Exercise:
Provide the number of lines below that include "options", without any other words.

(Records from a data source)
[Start of section]
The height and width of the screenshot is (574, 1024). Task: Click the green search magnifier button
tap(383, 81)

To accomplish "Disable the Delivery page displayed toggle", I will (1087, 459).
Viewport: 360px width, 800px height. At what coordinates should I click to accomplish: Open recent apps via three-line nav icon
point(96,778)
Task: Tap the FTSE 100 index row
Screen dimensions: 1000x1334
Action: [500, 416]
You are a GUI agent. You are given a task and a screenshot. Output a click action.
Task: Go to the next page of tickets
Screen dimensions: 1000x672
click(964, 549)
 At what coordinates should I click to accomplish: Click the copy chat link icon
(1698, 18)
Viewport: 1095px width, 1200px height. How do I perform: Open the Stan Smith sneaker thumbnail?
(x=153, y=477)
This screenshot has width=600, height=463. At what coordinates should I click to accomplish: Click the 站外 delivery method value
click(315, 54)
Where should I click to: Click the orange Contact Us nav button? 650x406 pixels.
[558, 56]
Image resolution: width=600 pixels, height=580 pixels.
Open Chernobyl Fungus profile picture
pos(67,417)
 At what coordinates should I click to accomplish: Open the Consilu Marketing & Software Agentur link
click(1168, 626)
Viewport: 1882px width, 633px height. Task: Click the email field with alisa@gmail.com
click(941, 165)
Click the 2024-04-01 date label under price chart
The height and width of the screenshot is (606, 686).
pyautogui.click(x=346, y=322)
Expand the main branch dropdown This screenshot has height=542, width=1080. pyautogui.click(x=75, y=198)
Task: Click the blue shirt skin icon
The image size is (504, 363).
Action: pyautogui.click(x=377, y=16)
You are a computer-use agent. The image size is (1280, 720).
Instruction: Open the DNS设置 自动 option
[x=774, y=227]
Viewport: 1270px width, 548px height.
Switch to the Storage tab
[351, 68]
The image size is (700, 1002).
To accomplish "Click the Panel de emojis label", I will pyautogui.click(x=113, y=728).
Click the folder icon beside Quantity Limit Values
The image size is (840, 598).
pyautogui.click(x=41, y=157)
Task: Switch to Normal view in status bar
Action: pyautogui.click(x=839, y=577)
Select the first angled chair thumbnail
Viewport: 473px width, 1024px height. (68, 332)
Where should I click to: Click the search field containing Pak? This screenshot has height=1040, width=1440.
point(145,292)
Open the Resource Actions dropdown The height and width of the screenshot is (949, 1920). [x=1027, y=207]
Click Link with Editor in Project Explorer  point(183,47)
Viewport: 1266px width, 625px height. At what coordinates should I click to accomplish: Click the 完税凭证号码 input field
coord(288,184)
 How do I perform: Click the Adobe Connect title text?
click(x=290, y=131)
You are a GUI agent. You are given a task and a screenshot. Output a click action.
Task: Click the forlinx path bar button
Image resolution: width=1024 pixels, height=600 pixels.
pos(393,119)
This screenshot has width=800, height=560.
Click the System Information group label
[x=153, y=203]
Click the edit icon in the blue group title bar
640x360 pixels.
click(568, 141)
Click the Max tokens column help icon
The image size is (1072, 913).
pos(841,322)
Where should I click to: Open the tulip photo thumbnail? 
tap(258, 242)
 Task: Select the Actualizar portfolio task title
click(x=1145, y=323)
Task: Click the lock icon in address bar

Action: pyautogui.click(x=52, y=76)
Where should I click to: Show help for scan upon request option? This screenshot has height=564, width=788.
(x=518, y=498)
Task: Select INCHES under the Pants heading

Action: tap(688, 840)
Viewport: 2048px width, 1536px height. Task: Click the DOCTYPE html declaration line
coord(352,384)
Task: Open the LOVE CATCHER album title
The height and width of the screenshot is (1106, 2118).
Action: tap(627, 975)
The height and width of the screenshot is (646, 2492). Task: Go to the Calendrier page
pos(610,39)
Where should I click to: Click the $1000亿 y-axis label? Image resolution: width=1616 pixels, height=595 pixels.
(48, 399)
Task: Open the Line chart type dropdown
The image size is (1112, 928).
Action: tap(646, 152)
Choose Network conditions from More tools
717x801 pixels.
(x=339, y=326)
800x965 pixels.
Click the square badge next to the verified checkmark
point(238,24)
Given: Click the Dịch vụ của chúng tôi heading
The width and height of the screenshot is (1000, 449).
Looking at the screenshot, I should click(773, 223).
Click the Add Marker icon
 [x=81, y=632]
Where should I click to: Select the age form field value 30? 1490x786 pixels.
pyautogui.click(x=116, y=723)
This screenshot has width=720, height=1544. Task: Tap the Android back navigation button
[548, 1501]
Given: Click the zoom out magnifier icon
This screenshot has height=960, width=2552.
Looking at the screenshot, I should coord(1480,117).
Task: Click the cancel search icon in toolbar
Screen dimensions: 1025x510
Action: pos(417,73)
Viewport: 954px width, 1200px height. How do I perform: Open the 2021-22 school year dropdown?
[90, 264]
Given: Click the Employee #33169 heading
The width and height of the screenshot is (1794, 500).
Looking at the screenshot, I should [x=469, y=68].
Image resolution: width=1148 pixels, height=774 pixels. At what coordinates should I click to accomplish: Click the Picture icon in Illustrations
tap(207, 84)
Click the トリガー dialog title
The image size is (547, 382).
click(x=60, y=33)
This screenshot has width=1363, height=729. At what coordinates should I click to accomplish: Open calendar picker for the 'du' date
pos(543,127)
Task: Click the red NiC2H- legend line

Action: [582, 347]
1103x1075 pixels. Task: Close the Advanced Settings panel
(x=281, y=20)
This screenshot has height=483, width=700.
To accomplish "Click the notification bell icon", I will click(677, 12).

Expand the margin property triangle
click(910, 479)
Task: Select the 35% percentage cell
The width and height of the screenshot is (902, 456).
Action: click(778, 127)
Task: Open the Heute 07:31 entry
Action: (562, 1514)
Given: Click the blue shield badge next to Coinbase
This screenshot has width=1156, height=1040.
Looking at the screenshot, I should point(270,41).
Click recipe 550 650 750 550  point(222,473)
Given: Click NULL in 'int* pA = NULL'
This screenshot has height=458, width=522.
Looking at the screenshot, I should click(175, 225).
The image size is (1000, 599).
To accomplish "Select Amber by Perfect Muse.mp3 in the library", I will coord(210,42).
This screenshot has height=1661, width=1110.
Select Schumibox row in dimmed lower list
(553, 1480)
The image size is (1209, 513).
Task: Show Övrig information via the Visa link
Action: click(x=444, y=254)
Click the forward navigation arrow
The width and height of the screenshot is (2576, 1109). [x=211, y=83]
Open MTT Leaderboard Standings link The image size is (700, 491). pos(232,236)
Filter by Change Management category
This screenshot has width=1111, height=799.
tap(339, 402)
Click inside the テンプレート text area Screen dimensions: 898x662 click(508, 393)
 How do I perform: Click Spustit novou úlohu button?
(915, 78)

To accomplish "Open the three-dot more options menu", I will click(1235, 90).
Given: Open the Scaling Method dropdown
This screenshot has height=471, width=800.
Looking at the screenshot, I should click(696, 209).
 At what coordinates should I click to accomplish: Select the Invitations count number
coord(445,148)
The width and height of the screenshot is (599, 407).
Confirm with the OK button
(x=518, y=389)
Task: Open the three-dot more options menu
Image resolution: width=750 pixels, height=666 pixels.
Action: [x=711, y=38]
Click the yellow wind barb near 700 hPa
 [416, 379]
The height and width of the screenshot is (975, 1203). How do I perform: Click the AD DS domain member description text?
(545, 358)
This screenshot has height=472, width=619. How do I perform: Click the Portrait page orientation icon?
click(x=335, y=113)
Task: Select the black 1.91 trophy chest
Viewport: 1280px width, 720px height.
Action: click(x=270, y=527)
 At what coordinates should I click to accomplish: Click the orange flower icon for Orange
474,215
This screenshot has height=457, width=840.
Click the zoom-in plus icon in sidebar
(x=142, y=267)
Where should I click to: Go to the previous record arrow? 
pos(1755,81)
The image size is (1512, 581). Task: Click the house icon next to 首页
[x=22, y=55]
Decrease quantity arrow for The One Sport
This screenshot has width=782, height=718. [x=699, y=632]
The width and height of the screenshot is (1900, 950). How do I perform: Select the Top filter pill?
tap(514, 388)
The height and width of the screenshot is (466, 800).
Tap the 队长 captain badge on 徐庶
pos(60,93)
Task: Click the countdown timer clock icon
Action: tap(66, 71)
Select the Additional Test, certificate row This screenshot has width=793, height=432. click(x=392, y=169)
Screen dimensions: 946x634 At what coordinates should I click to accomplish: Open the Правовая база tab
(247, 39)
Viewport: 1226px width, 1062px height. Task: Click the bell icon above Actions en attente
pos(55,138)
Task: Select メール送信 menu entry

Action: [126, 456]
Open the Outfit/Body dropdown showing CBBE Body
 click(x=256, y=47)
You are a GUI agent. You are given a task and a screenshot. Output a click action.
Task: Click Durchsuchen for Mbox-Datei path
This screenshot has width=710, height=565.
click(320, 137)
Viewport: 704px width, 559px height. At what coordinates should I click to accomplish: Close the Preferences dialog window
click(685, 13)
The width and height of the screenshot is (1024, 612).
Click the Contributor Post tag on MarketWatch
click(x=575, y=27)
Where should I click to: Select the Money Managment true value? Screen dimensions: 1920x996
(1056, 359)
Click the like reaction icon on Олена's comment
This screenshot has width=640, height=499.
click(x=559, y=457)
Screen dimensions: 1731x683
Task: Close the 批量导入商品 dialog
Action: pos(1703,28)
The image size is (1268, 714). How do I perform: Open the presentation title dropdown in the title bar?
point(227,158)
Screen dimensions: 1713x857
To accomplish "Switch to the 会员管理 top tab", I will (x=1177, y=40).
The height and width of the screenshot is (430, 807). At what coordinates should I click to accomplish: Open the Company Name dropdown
[End of section]
Output for this task:
2